1. **Understanding the Region (Order 1: `dy dx`)**
* The inside part, `dy`, tells us we're adding up little vertical strips. The `y` goes from `x/2` up to `1`.
* The outside part, `dx`, tells us we're then adding up these strips from `x = 0` to `x = 2`.
* Let's draw this out!
* Imagine a graph. The line `y = x/2` starts at (0,0) and goes through (2,1).
* The line `y = 1` is a straight horizontal line.
* The line `x = 0` is the `y`-axis.
* The line `x = 2` is a straight vertical line.
* If you look at where all these lines meet and enclose a space, you'll see a triangle! Its corners are at (0,0), (0,1), and (2,1).
* Now, let's calculate the area with this order:
* First, we integrate `1 dy` from `y = x/2` to `y = 1`. That's `y` evaluated from `x/2` to `1`, which is just `1 - x/2`.
* Next, we integrate `(1 - x/2) dx` from `x = 0` to `x = 2`.
* The integral of `1` is `x`.
* The integral of `x/2` is `x^2/4` (like half of `x^2/2`).
* So we get `x - x^2/4`.
* Now we plug in `x = 2` and `x = 0`:
* At `x = 2`: `2 - (2^2)/4 = 2 - 4/4 = 2 - 1 = 1`.
* At `x = 0`: `0 - (0^2)/4 = 0`.
* Subtracting them: `1 - 0 = 1`.
* So, the area is `1`.

2. **Changing the Order (Order 2: `dx dy`)**
* Now, let's try adding up the little pieces differently. What if we integrate `x` first, then `y`?
* This means we're adding up horizontal strips. We need to describe our triangle region by thinking about `x` in terms of `y`.
* From our triangle, the left edge is always `x = 0`.
* The right edge is the line `y = x/2`. If we want `x` by itself, we can multiply both sides by 2, so `x = 2y`.
* So, for any horizontal strip, `x` goes from `0` to `2y`.

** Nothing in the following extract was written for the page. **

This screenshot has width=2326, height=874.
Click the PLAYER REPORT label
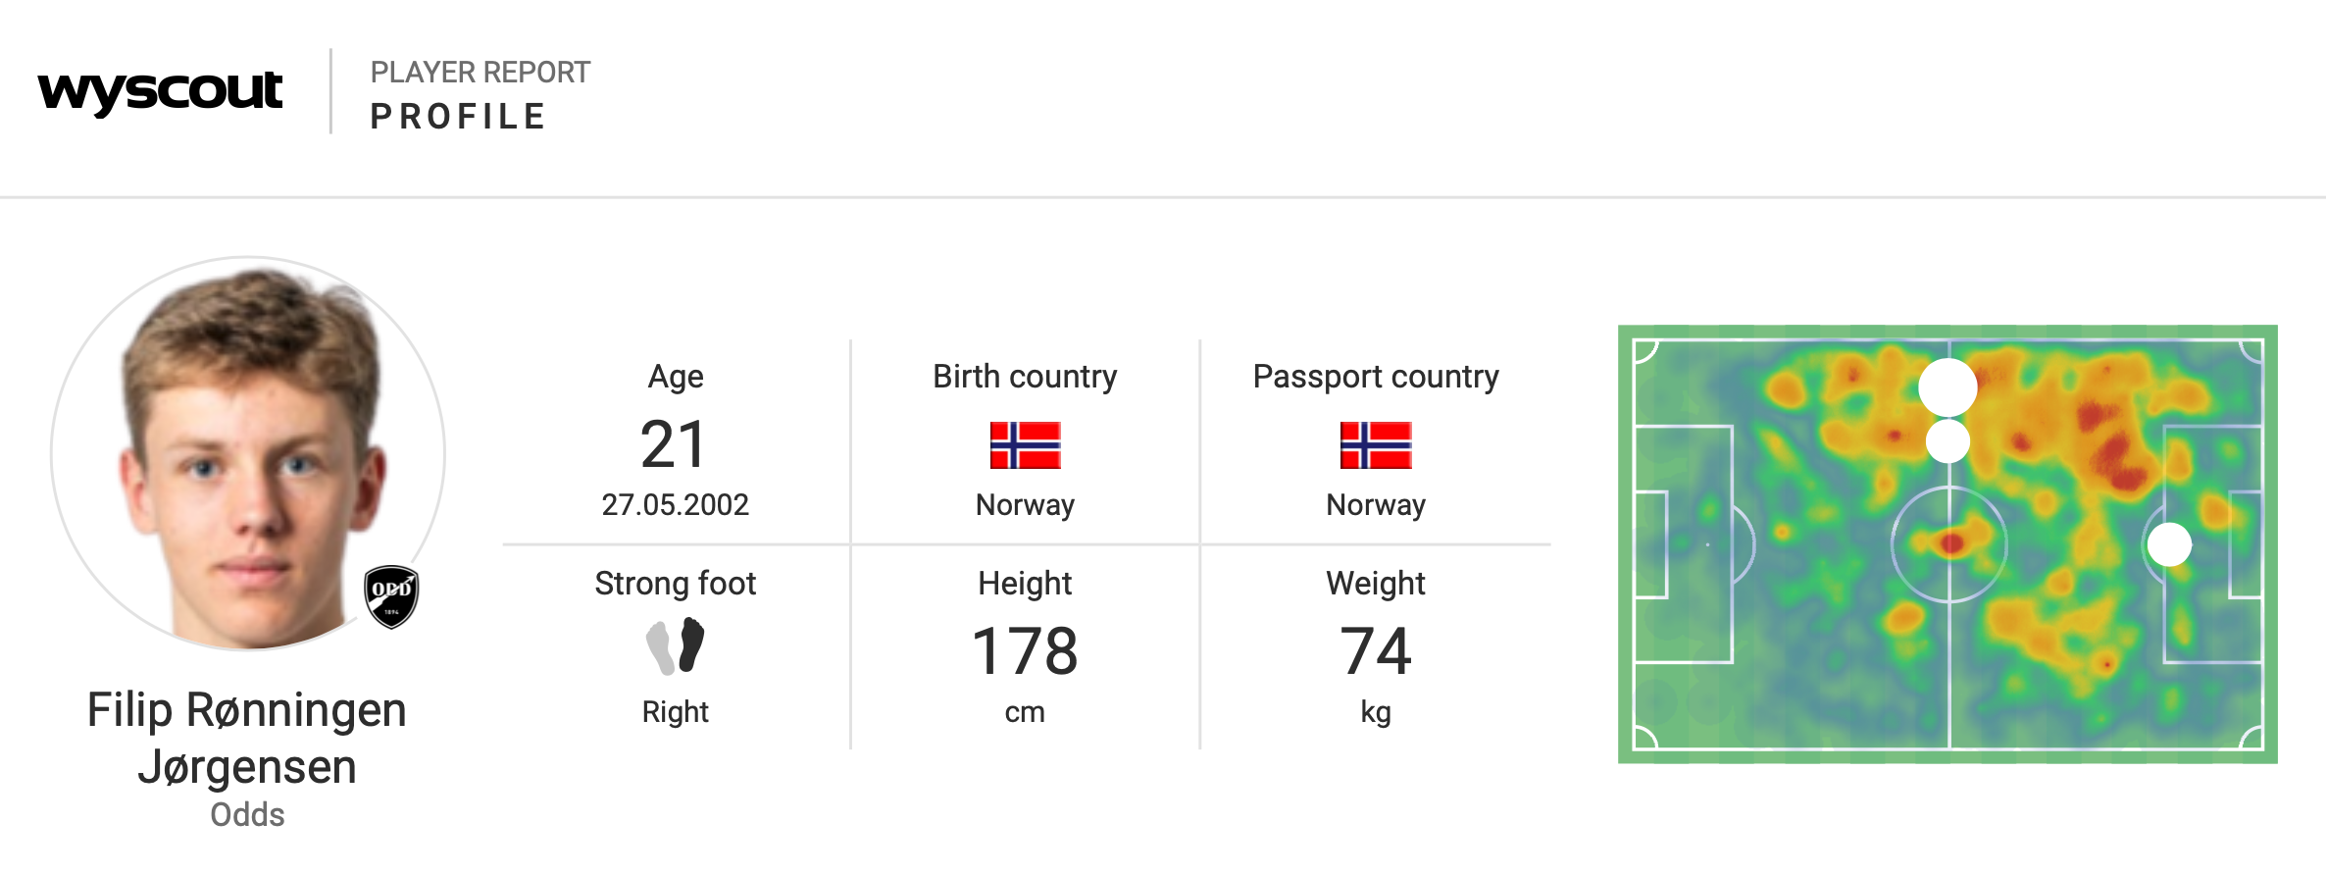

* Now, what are the lowest and highest `y` values in our triangle? Looking at the corners (0,0), (0,1), and (2,1), the `y` values go from `0` up to `1`.
* So, the new integral looks like this: `$$\int_{0}^{1} \int_{0}^{2y} d x d y$$`.
* Let's calculate the area with this new order:
* First, we integrate `1 dx` from `x = 0` to `x = 2y`. That's `x` evaluated from `0` to `2y`, which is `2y - 0 = 2y`.
* Next, we integrate `2y dy` from `y = 0` to `y = 1`.
* The integral of `2y` is `y^2` (since the derivative of `y^2` is `2y`).
* Now we plug in `y = 1` and `y = 0`:
* At `y = 1`: `1^2 = 1`.
* At `y = 0`: `0^2 = 0`.
* Subtracting them: `1 - 0 = 1`.
* The area is `1` again!

3. **Comparing the Results**
* Both ways of adding up the area gave us the same answer: `1`. That's super cool because it means we can sometimes choose the easiest way to solve a problem!